Grundvorstellungen bilden eine Grundlage für die Fähigkeit, den Begriff auf reale Situationen anzuwenden. Dies geschieht durch Wiedererkennen einer entsprechenden Struktur im sachbezogenen Kontext oder durch Modellieren eines sachbezogenen Problems mit Hilfe von mathematischen Strukturen. Damit liefern Grundvorstellungen eine Verbindung zwischen dem Formalismus und der Realität.

Aus der Grundvorstellung erhält man mittels der genetischen Methode eine Definition des Begriffs. Dies liefert einen ersten Test, ob die gefundene Vorstellung eine Grundvorstellung ist: Wenn eine Vorstellung nicht oder nur auf unnatürliche Weise zu dem Begriff führt, so ist diese Vorstellung keine Grundvorstellung oder höchstens eine sehr schwache.

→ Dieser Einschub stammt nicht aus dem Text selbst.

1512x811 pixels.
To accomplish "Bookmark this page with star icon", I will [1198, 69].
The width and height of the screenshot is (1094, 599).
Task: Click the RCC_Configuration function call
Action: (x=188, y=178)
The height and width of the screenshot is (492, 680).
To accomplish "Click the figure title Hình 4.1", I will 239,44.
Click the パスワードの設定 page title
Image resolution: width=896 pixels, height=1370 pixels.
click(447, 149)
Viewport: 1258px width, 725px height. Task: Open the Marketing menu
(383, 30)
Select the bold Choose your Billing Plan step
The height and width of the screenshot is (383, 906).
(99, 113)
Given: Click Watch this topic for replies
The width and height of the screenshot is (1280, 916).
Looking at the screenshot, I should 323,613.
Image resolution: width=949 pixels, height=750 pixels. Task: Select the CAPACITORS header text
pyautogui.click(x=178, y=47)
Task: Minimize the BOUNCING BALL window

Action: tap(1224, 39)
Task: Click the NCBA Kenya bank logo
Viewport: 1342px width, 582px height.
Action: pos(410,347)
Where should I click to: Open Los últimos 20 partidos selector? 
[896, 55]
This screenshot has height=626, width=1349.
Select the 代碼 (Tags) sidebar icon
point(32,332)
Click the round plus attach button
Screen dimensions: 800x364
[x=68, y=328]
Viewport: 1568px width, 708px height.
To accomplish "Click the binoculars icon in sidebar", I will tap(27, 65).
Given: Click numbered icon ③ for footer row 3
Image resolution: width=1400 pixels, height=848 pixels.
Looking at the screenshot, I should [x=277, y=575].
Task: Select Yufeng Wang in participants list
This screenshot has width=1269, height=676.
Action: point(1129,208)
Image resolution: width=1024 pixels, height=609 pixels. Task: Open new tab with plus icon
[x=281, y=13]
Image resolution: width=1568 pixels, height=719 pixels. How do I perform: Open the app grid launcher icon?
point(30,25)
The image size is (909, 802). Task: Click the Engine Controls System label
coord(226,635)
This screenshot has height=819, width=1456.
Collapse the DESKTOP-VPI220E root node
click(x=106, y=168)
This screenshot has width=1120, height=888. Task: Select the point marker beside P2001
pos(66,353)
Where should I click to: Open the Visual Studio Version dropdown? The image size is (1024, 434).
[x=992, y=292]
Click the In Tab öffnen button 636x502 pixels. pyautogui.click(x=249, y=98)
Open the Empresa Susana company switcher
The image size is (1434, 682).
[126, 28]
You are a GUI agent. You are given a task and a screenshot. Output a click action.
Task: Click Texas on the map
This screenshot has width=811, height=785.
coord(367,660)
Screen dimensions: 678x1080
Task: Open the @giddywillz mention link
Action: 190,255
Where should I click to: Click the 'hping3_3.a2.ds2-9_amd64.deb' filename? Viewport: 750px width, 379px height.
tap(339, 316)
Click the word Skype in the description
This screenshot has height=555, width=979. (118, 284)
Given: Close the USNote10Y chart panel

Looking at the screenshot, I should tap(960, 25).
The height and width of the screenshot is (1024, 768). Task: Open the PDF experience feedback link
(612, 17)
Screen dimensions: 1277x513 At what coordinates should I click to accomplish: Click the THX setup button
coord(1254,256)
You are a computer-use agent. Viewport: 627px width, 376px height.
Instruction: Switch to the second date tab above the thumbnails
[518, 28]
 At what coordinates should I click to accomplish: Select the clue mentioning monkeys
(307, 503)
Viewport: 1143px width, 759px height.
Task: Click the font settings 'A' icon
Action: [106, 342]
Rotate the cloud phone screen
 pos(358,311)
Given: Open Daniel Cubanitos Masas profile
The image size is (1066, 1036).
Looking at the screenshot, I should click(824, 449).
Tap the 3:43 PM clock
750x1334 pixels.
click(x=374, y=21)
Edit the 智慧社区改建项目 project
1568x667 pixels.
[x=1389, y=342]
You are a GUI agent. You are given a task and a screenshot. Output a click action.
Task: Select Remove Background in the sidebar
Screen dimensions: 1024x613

Zu einem Begriff kann es mehrere Grundvorstellungen geben. In diesem Fall muss man bewerten, welche Grundvorstellungen für unsere Zielgruppe oder Situation die stärksten sind. Daher sollten die wichtigsten Grundvorstellungen gefunden werden, bevor man weiter macht. Alle gefundenen Grundvorstellungen zusammen sollten (fast) alle Anwendungsfälle des Begriffs oder Konzepts erklären.

Was sind Grundvorstellungen nicht?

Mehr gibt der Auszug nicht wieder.